Technical information
- Licensing authority: FCC
- Facility ID: 1216
- Class: D
- Power: 10,000 watts day
- Translator: 104.7 W284CZ (Anderson)

Links
- Public license information: Public file; LMS;
- Webcast: Listen Live
- Website: lifetalkusa.com

= WRIX =

WRIX (1020 AM, "Life Talk") is a daytime-only Christian radio station located near Anderson, South Carolina. The station is licensed by the Federal Communications Commission (FCC) to the nearby community of Homeland Park and broadcasts with a power of 10,000 watts during the day.

==History==
WRIX signed on the air September 1, 1986, as the AM sister to WRIX-FM 103.1 (now WHQA). WRIX & WRIX-FM were founded by the late Matt Phillips.
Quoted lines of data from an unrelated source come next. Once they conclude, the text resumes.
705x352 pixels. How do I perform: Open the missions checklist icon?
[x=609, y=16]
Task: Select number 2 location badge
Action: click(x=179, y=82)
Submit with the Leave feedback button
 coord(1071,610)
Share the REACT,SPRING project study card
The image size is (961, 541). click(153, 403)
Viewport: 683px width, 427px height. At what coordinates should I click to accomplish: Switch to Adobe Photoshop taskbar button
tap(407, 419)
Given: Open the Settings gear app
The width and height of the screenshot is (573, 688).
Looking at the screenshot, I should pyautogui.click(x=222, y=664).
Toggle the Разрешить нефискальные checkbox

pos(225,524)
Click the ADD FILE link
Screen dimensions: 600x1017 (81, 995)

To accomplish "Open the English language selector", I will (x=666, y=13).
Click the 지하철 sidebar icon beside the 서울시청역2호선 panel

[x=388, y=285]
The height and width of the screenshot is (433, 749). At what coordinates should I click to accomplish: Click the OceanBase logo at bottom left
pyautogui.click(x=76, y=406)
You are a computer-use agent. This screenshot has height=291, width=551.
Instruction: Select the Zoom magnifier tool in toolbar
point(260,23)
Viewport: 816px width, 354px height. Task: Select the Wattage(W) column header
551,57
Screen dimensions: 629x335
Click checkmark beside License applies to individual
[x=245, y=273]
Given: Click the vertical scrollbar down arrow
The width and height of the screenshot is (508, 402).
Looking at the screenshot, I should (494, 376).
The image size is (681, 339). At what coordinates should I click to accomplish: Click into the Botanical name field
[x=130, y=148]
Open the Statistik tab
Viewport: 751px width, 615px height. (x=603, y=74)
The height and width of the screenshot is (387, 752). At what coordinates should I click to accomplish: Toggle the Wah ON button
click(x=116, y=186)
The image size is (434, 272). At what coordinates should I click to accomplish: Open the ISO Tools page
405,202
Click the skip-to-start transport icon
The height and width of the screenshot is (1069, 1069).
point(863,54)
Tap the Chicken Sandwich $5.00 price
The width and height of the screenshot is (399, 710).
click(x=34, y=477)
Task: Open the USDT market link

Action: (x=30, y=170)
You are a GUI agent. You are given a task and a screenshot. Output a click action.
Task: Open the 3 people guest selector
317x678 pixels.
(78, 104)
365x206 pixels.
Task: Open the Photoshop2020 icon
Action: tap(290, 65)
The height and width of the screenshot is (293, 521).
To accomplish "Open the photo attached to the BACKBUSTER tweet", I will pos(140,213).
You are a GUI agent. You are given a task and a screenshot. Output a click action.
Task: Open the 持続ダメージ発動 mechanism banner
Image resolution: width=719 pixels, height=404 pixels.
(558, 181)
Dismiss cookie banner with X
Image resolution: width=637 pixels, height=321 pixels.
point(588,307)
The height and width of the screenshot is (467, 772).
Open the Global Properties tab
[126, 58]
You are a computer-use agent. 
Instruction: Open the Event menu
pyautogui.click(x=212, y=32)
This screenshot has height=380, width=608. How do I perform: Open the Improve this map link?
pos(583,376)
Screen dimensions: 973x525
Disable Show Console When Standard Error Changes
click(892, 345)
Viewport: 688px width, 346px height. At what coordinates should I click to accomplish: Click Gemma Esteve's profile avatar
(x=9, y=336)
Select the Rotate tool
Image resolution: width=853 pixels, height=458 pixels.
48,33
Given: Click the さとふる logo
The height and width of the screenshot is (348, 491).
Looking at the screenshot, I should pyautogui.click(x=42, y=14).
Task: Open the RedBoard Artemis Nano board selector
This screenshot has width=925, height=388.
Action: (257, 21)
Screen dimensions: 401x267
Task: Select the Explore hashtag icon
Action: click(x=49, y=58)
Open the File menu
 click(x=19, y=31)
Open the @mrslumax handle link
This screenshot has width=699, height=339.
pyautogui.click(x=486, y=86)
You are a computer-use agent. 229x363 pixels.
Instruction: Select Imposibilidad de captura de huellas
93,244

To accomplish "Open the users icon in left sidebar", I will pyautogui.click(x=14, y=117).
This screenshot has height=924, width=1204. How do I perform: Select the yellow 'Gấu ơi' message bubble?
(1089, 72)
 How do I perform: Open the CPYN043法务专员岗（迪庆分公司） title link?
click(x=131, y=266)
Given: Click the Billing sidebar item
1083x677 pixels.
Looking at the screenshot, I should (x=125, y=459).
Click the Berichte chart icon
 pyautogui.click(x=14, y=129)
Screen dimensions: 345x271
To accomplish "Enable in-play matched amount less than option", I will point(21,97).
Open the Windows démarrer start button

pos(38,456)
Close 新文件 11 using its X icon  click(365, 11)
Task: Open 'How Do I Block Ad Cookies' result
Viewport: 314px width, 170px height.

Tom Ervin purchased WRIX in 2013. The Matt & Bev Show was a popular morning show which aired weekdays from 8AM. to 11AM. Local musicians Bob Eidson, Jimmy Gilstrap and blues artist Kip Anderson also had shows on Wrix & Wans. Several other talk shows such as George Duckworth and morning favorite show host Michael Branch "Pork Chop" would soon follow.